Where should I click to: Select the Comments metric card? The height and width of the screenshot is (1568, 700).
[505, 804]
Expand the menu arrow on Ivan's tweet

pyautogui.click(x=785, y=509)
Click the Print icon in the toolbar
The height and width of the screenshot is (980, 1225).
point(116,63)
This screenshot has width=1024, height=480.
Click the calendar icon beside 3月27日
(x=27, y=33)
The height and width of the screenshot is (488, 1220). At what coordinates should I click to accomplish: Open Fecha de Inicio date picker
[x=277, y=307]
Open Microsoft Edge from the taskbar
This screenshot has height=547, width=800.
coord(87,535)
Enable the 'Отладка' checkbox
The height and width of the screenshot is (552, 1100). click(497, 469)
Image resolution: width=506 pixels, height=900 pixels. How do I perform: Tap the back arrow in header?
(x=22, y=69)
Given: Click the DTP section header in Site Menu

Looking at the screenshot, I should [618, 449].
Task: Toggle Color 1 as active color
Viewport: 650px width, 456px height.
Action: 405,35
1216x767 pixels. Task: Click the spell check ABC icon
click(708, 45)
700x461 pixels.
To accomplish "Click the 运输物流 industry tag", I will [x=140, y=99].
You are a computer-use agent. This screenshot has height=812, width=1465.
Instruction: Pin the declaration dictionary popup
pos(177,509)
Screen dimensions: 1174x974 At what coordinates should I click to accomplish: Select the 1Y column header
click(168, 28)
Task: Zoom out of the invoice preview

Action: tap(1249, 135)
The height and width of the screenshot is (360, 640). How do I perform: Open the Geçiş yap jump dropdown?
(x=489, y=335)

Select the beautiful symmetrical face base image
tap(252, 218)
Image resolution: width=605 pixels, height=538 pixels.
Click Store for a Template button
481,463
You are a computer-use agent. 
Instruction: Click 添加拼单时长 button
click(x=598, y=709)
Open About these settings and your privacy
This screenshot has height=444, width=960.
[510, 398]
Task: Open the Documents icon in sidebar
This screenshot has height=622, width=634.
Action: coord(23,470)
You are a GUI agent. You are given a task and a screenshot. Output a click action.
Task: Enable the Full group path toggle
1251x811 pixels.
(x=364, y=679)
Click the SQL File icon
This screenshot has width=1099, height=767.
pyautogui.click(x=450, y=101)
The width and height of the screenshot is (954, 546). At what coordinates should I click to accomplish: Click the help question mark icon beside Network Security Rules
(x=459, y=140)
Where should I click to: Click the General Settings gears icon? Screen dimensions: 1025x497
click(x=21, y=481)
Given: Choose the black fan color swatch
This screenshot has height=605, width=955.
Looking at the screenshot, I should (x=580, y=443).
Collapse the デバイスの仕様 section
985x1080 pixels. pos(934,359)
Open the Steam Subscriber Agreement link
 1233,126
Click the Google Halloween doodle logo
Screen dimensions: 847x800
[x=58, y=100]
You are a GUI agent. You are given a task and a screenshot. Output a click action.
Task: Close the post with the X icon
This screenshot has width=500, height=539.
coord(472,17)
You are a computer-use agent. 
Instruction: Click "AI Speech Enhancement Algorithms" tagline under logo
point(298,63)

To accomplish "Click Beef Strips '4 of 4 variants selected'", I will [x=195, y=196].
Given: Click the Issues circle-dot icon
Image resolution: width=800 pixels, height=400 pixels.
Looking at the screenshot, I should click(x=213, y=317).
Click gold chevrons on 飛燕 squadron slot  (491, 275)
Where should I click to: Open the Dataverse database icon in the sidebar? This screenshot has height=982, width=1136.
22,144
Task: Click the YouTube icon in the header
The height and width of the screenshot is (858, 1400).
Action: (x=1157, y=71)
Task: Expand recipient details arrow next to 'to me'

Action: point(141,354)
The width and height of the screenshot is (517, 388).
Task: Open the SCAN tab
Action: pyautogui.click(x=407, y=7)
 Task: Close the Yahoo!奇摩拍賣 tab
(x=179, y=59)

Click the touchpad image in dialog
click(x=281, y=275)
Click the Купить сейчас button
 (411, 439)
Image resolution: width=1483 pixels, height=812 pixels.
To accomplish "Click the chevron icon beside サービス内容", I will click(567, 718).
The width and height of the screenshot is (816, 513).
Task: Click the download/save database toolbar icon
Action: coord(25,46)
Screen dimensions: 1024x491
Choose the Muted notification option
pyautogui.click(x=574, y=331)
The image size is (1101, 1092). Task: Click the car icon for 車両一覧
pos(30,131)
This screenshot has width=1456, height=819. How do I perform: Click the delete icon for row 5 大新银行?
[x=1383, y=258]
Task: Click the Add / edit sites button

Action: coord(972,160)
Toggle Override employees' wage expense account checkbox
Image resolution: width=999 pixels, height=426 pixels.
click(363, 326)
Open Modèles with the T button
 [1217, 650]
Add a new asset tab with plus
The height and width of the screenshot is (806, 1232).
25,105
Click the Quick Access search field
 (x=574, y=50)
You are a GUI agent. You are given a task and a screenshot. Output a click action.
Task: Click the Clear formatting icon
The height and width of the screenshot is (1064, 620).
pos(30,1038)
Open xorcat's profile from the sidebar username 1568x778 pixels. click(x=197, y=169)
+---+
▸ TASK GOAL: Set down again, word for word, the stretch of records from the line with "Task: Toggle Color 1 as active color" to the line with "Task: Open the Documents icon in sidebar", both of those lines included.

▸ RESPONSE BOX:
Task: Toggle Color 1 as active color
Viewport: 650px width, 456px height.
Action: 405,35
1216x767 pixels. Task: Click the spell check ABC icon
click(708, 45)
700x461 pixels.
To accomplish "Click the 运输物流 industry tag", I will [x=140, y=99].
You are a computer-use agent. This screenshot has height=812, width=1465.
Instruction: Pin the declaration dictionary popup
pos(177,509)
Screen dimensions: 1174x974 At what coordinates should I click to accomplish: Select the 1Y column header
click(168, 28)
Task: Zoom out of the invoice preview

Action: tap(1249, 135)
The height and width of the screenshot is (360, 640). How do I perform: Open the Geçiş yap jump dropdown?
(x=489, y=335)

Select the beautiful symmetrical face base image
tap(252, 218)
Image resolution: width=605 pixels, height=538 pixels.
Click Store for a Template button
481,463
You are a computer-use agent. 
Instruction: Click 添加拼单时长 button
click(x=598, y=709)
Open About these settings and your privacy
This screenshot has height=444, width=960.
[510, 398]
Task: Open the Documents icon in sidebar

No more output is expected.